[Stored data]
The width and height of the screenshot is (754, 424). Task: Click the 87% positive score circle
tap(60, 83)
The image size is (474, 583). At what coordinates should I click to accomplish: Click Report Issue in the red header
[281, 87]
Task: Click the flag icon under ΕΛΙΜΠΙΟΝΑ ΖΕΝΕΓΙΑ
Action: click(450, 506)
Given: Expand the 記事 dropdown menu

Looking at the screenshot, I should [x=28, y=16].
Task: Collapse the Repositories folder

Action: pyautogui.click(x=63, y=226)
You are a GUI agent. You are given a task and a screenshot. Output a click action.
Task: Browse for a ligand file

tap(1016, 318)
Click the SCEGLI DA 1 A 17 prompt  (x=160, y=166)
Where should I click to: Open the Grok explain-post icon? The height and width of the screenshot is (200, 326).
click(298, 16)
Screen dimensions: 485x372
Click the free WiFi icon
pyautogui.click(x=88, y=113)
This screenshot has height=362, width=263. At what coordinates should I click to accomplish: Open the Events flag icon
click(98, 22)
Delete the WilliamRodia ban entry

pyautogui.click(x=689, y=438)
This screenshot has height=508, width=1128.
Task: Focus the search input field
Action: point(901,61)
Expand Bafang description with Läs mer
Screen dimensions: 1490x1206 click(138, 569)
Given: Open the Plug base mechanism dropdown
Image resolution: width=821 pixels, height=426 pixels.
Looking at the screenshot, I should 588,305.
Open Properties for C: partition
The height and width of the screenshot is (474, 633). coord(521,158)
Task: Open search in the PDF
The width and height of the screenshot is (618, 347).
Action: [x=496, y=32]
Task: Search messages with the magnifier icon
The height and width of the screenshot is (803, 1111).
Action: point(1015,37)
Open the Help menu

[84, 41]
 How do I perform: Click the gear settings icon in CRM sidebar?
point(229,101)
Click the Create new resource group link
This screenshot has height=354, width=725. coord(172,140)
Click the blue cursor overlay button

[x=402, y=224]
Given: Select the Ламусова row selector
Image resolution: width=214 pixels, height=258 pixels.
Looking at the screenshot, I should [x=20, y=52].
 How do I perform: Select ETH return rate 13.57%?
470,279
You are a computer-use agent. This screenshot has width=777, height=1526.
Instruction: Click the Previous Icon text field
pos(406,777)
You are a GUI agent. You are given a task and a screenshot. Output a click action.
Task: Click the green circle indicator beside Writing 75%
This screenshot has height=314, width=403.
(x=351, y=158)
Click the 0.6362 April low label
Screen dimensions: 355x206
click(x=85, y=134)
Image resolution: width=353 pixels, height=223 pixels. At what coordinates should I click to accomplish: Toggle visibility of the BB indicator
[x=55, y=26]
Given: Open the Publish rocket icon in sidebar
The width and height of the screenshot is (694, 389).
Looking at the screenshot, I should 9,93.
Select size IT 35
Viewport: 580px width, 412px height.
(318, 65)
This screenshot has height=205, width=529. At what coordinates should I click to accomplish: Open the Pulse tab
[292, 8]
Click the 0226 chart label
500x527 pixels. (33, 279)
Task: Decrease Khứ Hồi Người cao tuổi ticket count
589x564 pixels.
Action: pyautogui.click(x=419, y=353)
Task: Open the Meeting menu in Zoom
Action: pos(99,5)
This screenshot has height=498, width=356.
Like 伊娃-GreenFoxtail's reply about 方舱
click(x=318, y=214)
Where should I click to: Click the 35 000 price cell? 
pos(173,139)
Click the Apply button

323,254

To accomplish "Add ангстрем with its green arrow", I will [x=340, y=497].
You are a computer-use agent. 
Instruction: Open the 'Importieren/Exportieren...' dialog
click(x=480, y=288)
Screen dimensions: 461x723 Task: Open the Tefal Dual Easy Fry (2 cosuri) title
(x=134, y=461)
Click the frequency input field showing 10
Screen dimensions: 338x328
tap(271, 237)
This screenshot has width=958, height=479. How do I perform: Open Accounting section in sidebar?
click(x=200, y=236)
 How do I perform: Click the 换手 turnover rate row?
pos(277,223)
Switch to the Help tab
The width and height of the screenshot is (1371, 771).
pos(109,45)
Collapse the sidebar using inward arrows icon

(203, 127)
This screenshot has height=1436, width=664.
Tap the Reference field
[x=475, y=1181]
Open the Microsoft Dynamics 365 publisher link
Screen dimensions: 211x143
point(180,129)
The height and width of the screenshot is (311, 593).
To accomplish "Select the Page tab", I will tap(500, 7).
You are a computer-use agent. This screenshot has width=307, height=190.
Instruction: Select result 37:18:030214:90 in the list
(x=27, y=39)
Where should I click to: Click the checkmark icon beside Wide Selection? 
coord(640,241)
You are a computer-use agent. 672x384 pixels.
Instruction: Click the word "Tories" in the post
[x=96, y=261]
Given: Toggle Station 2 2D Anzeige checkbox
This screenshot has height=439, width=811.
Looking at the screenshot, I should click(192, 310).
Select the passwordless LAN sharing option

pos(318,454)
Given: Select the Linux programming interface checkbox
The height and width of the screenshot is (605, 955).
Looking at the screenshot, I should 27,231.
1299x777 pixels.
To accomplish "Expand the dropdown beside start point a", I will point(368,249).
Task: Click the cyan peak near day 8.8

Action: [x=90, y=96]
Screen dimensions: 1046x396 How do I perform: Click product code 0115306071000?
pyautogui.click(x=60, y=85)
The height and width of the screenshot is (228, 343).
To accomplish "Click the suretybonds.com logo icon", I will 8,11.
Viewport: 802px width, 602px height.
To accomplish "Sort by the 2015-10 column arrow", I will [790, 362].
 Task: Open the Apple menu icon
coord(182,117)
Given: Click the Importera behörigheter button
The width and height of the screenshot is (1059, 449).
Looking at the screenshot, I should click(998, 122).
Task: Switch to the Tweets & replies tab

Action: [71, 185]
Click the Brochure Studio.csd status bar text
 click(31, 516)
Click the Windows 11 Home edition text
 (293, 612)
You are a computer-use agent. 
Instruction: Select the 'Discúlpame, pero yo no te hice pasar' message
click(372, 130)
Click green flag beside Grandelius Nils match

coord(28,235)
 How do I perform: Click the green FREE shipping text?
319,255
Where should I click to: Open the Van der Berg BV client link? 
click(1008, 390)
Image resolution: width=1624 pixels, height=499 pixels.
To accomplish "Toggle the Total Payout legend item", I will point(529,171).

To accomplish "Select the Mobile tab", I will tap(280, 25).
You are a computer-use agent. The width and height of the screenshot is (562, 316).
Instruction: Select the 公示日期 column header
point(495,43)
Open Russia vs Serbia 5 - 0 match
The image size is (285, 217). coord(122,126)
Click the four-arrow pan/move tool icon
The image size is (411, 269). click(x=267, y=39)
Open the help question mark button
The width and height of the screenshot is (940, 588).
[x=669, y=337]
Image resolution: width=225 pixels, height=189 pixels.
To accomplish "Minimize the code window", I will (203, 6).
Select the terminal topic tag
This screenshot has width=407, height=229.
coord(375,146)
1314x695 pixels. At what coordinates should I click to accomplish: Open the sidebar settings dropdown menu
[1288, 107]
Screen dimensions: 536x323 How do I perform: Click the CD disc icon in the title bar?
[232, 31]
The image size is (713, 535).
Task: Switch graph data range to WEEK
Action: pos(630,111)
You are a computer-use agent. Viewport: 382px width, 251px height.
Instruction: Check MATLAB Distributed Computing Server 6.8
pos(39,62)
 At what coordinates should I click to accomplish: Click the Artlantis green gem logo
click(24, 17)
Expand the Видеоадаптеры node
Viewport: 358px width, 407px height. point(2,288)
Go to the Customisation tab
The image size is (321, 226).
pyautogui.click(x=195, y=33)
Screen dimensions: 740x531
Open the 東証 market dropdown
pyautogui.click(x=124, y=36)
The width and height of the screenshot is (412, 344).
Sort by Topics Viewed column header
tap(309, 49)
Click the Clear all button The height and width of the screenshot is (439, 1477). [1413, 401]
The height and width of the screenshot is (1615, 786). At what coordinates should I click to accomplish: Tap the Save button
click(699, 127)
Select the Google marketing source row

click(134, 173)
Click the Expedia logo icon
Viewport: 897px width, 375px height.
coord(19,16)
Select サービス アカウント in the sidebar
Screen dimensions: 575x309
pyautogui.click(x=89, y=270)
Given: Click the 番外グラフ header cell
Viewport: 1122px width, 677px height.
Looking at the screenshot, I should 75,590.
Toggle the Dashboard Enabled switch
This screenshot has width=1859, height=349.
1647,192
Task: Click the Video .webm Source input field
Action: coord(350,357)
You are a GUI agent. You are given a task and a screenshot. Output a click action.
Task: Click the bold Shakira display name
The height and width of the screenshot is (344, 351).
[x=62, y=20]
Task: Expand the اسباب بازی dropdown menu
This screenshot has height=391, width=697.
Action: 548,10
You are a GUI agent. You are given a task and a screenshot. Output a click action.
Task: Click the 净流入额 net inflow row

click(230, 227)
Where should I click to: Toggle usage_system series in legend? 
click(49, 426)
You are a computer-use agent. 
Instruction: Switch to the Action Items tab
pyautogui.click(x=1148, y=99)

PROMPT
For every line in the data above that has the string "checkbox", return that line.

EXPECTED ANSWER
Given: Toggle Station 2 2D Anzeige checkbox
Given: Select the Linux programming interface checkbox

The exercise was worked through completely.